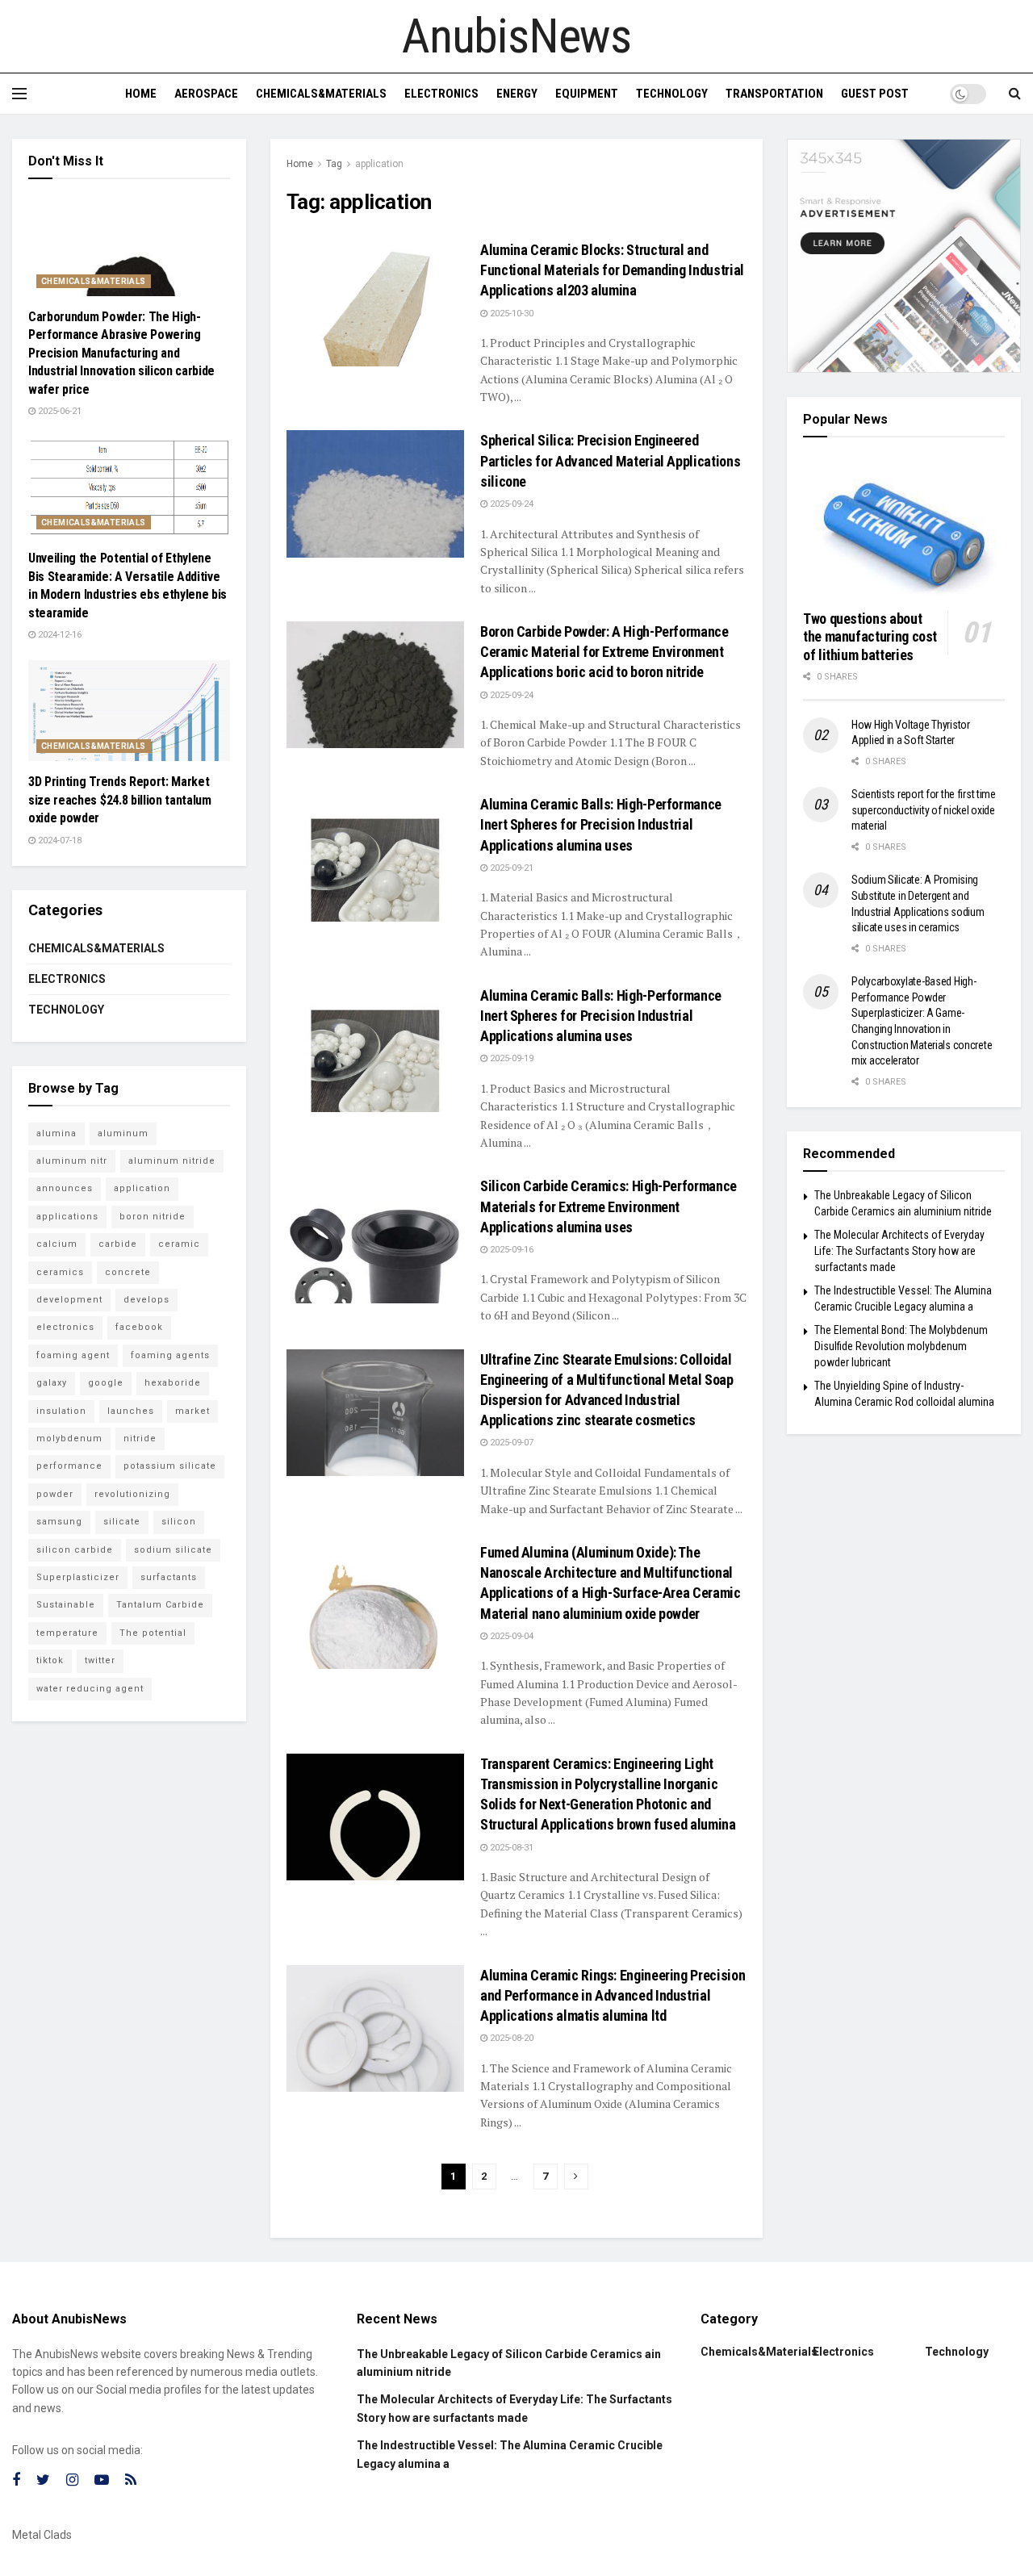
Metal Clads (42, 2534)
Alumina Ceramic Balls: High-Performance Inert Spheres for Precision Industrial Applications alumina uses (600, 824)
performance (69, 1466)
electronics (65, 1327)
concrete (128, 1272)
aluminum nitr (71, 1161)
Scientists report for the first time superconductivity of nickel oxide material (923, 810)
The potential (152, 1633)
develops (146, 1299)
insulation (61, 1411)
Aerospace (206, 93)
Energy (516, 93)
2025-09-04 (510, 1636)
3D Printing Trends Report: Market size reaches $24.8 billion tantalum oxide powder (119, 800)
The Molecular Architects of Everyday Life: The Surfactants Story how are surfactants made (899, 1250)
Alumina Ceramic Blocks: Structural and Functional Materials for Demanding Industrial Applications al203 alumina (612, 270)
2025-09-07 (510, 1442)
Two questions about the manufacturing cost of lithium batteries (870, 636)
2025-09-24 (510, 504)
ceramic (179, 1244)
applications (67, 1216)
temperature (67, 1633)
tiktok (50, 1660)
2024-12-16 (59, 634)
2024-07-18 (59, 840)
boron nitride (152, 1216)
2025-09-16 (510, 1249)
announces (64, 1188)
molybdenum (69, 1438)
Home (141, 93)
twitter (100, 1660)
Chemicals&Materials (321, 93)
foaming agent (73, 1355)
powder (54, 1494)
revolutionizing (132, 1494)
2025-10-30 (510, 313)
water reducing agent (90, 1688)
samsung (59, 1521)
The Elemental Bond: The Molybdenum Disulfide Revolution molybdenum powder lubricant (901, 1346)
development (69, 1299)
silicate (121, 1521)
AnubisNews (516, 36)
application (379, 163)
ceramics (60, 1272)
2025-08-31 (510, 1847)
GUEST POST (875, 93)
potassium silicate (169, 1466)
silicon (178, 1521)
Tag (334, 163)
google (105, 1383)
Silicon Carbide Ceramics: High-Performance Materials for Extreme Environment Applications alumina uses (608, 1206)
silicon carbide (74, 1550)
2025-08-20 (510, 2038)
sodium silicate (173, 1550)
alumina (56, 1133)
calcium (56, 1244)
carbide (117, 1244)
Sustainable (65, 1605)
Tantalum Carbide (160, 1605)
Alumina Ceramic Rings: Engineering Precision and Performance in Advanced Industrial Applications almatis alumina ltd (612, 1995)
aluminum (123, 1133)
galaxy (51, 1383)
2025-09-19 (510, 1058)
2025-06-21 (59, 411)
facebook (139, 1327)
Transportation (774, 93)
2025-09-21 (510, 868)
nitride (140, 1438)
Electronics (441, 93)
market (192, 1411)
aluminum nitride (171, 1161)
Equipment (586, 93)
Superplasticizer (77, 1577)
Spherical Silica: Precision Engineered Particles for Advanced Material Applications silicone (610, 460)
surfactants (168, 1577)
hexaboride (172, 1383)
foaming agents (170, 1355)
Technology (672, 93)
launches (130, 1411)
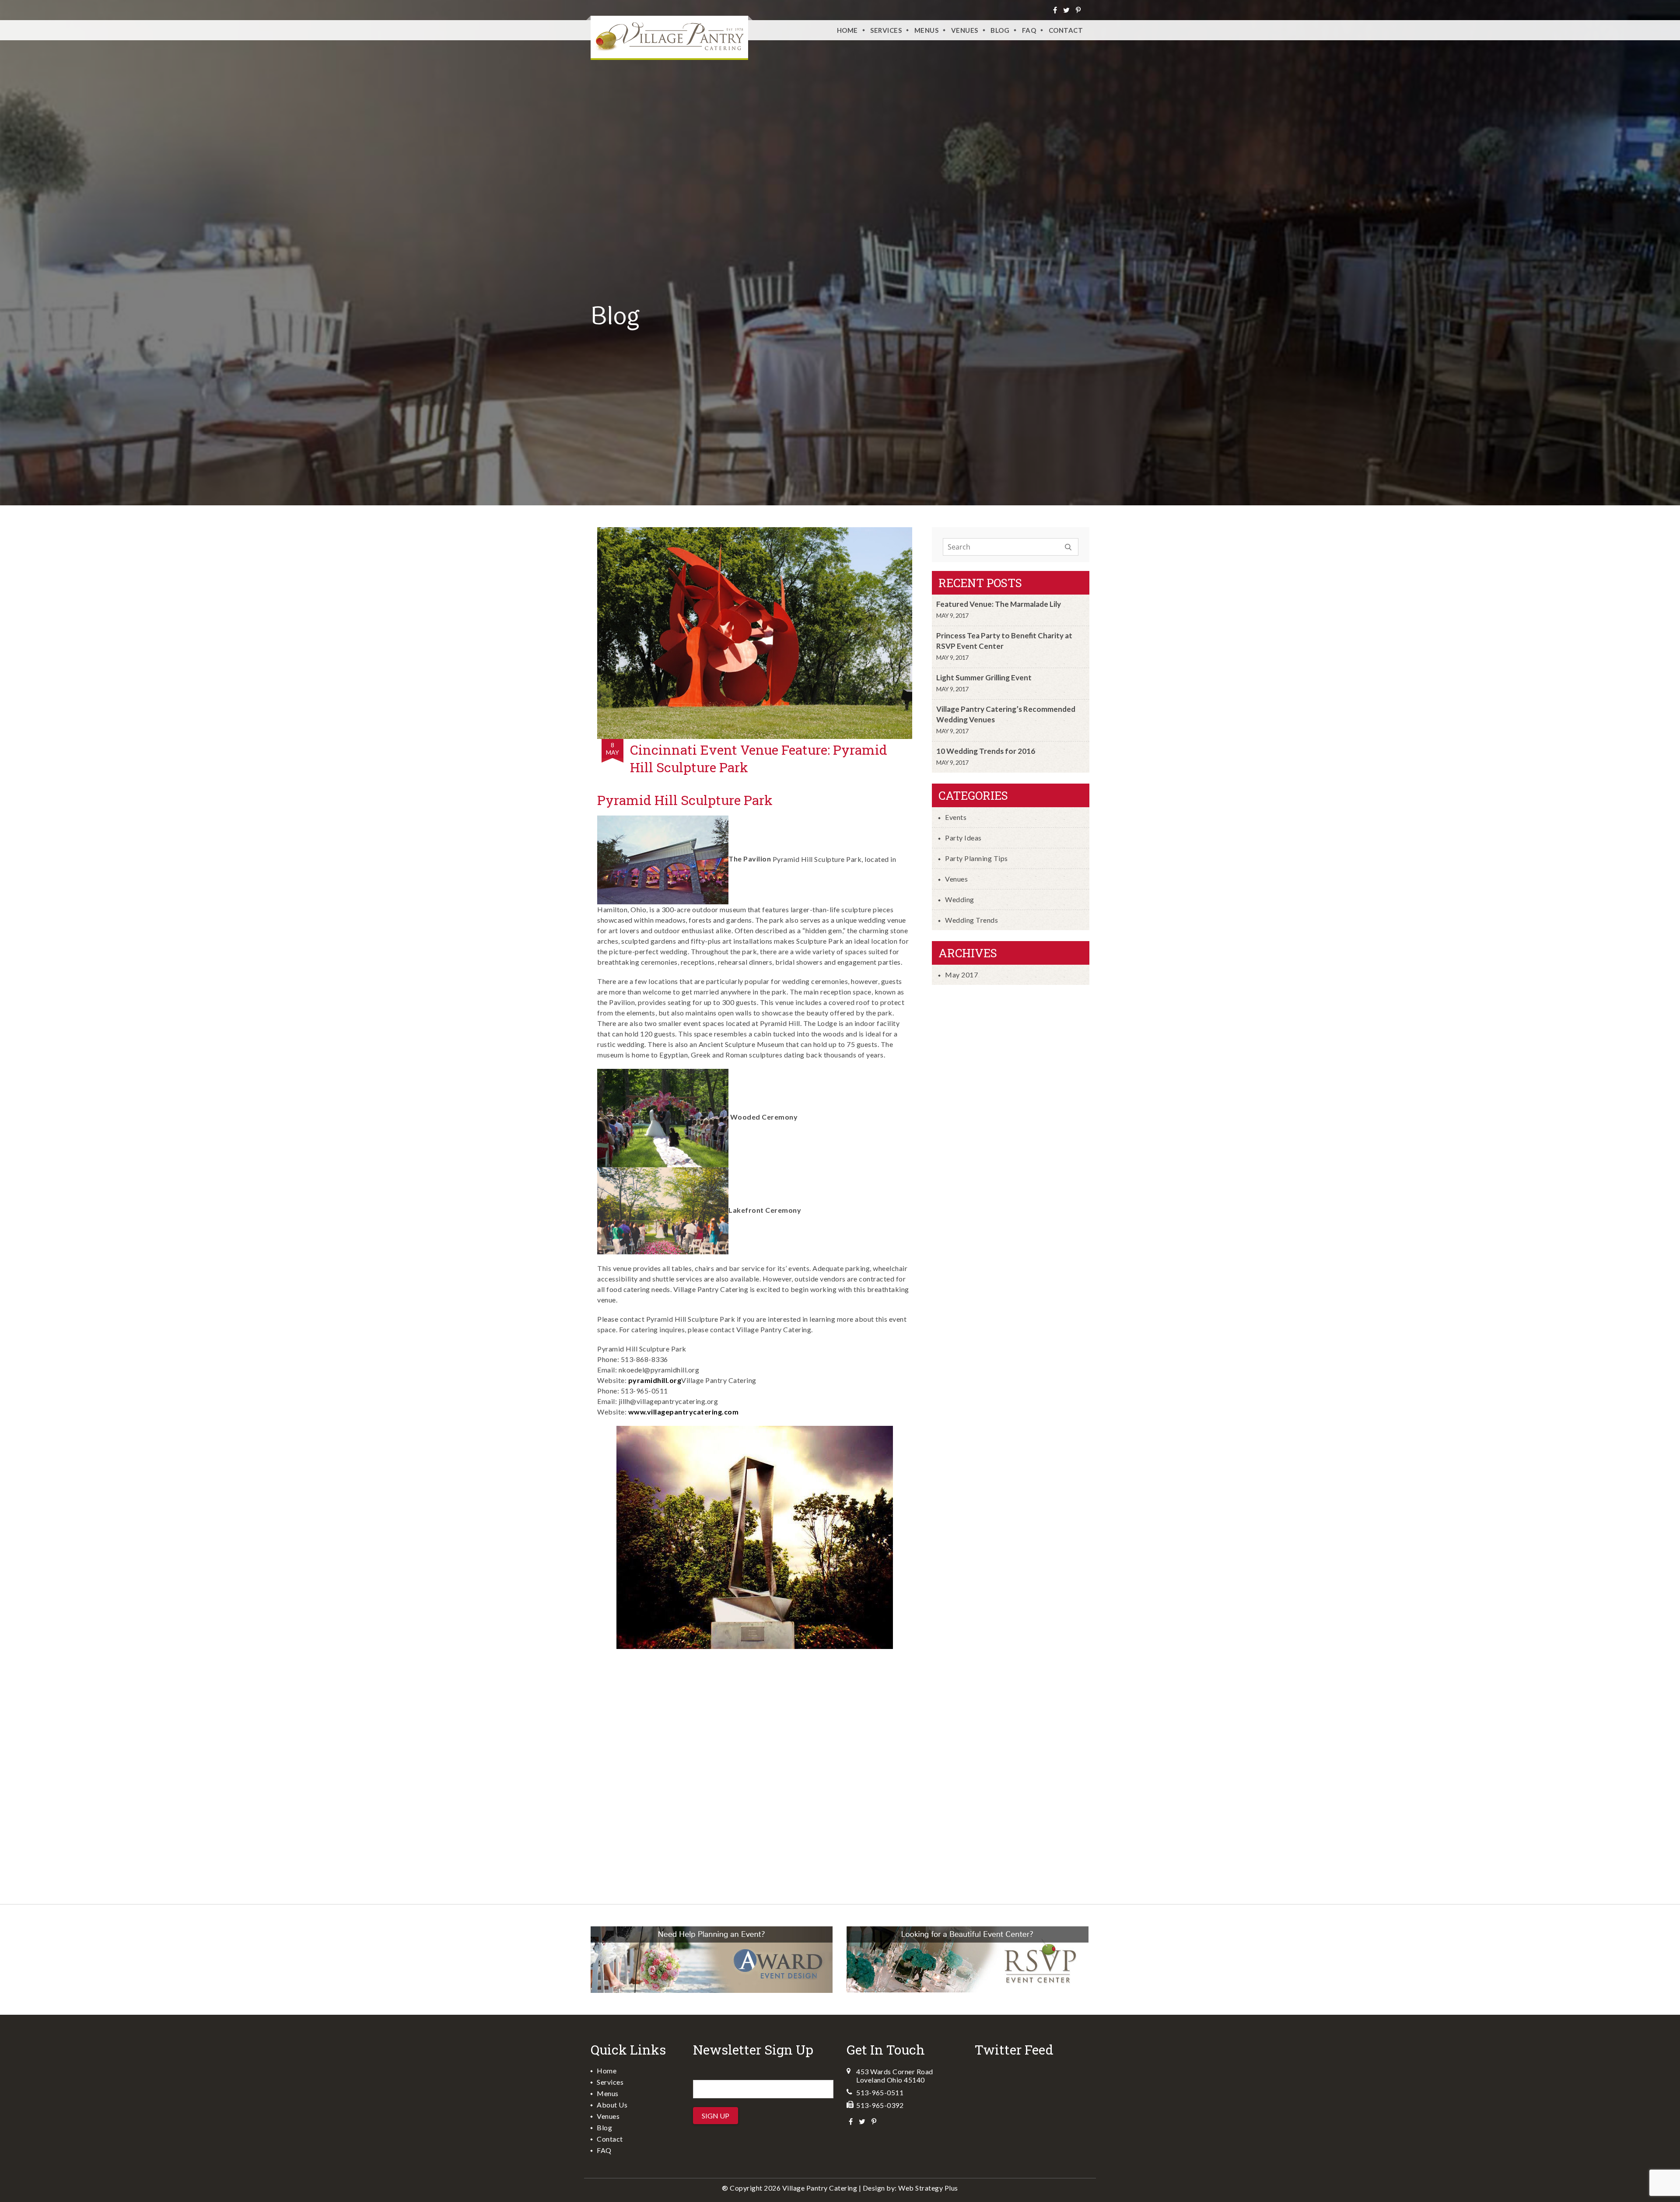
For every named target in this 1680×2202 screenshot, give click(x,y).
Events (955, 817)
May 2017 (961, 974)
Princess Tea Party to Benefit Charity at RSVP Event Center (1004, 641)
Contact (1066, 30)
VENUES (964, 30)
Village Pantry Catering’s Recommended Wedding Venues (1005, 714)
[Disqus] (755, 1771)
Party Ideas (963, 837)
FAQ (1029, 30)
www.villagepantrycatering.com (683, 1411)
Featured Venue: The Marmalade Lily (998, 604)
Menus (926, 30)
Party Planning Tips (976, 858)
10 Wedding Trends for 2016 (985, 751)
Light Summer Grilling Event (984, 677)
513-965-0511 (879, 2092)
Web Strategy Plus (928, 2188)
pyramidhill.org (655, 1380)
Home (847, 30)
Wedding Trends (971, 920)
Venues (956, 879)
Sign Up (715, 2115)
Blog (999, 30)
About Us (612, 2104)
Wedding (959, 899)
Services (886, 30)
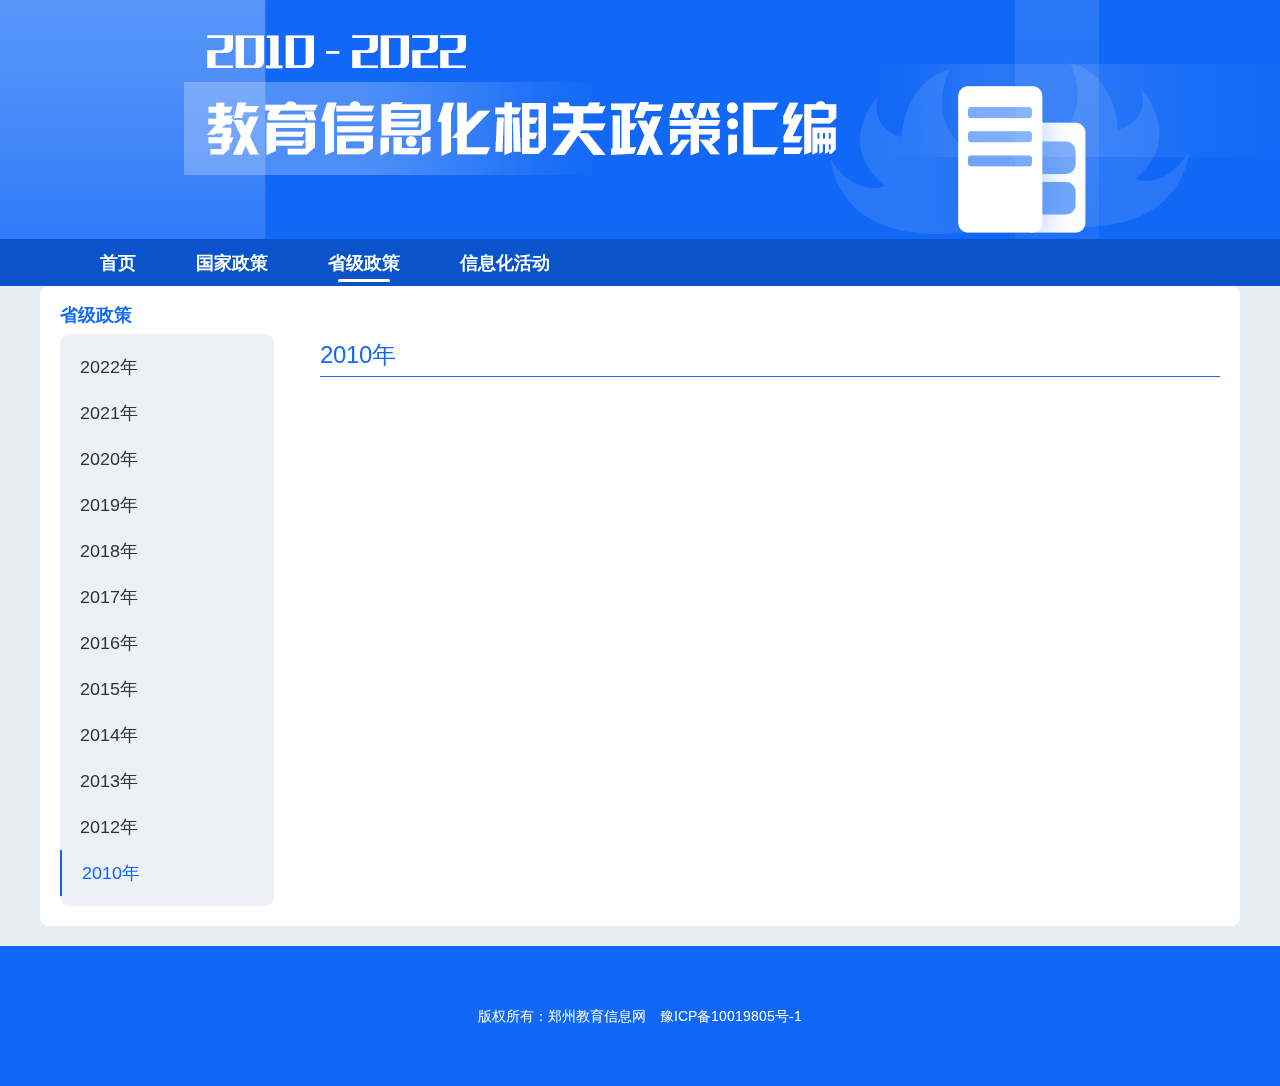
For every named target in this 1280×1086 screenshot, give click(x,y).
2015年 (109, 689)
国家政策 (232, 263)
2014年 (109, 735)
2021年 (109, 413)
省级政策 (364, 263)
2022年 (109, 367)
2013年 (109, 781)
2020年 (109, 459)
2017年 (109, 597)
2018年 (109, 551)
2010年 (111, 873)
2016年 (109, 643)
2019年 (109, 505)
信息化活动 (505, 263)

◆ ◆ ◆ ◆

# [Requirement]
The reply should hold every line of the material above, unchanged, and no pictures.

# [Solution for this task]
Metal Clads (42, 2534)
Alumina Ceramic Balls: High-Performance Inert Spheres for Precision Industrial Applications alumina uses (600, 824)
performance (69, 1466)
electronics (65, 1327)
concrete (128, 1272)
aluminum nitr (71, 1161)
Scientists report for the first time superconductivity of nickel oxide material (923, 810)
The potential (152, 1633)
develops (146, 1299)
insulation (61, 1411)
Aerospace (206, 93)
Energy (516, 93)
2025-09-04 (510, 1636)
3D Printing Trends Report: Market size reaches $24.8 billion tantalum oxide powder (119, 800)
The Molecular Architects of Everyday Life: The Surfactants Story how are surfactants made (899, 1250)
Alumina Ceramic Blocks: Structural and Functional Materials for Demanding Industrial Applications al203 alumina (612, 270)
2025-09-07 (510, 1442)
Two questions about the manufacturing cost of lithium batteries (870, 636)
2025-09-24 (510, 504)
ceramic (179, 1244)
applications (67, 1216)
temperature (67, 1633)
tiktok (50, 1660)
2024-12-16 (59, 634)
2024-07-18 (59, 840)
boron nitride (152, 1216)
2025-09-16 (510, 1249)
announces (64, 1188)
molybdenum (69, 1438)
Home (141, 93)
twitter (100, 1660)
Chemicals&Materials (321, 93)
foaming agent (73, 1355)
powder (54, 1494)
revolutionizing (132, 1494)
2025-10-30 (510, 313)
water reducing agent (90, 1688)
samsung (59, 1521)
The Elemental Bond: The Molybdenum Disulfide Revolution molybdenum powder lubricant (901, 1346)
development (69, 1299)
silicate (121, 1521)
AnubisNews (516, 36)
application (379, 163)
ceramics (60, 1272)
2025-08-31 (510, 1847)
GUEST POST (875, 93)
potassium silicate (169, 1466)
silicon (178, 1521)
Tag (334, 163)
google (105, 1383)
Silicon Carbide Ceramics: High-Performance Materials for Extreme Environment Applications alumina uses (608, 1206)
silicon carbide (74, 1550)
2025-08-20 (510, 2038)
sodium silicate (173, 1550)
alumina (56, 1133)
calcium (56, 1244)
carbide (117, 1244)
Sustainable (65, 1605)
Tantalum Carbide (160, 1605)
Alumina Ceramic Rings: Engineering Precision and Performance in Advanced Industrial Applications almatis alumina ltd (612, 1995)
aluminum (123, 1133)
galaxy (51, 1383)
2025-09-19 (510, 1058)
2025-06-21 (59, 411)
facebook (139, 1327)
Transportation (774, 93)
2025-09-21 (510, 868)
nitride (140, 1438)
Electronics (441, 93)
market (192, 1411)
aluminum nitride (171, 1161)
Equipment (586, 93)
Superplasticizer (77, 1577)
Spherical Silica: Precision Engineered Particles for Advanced Material Applications silicone (610, 460)
surfactants (168, 1577)
hexaboride (172, 1383)
foaming agents (170, 1355)
Technology (672, 93)
launches (130, 1411)
For every named target in this 1680×2202 screenshot, give click(x,y).
Events (955, 817)
May 2017 (961, 974)
Princess Tea Party to Benefit Charity at RSVP Event Center (1004, 641)
Contact (1066, 30)
VENUES (964, 30)
Village Pantry Catering’s Recommended Wedding Venues (1005, 714)
[Disqus] (755, 1771)
Party Ideas (963, 837)
FAQ (1029, 30)
www.villagepantrycatering.com (683, 1411)
Featured Venue: The Marmalade Lily (998, 604)
Menus (926, 30)
Party Planning Tips (976, 858)
10 Wedding Trends for 2016 (985, 751)
Light Summer Grilling Event (984, 677)
513-965-0511 (879, 2092)
Web Strategy Plus (928, 2188)
pyramidhill.org (655, 1380)
Home (847, 30)
Wedding Trends (971, 920)
Venues (956, 879)
Sign Up (715, 2115)
Blog (999, 30)
About Us (612, 2104)
Wedding (959, 899)
Services (886, 30)
For every named target in this 1280×1086 screenshot, give click(x,y).
2015年 (109, 689)
国家政策 (232, 263)
2014年 (109, 735)
2021年 (109, 413)
省级政策 (364, 263)
2022年 (109, 367)
2013年 (109, 781)
2020年 (109, 459)
2017年 (109, 597)
2018年 (109, 551)
2010年 (111, 873)
2016年 (109, 643)
2019年 (109, 505)
信息化活动 (505, 263)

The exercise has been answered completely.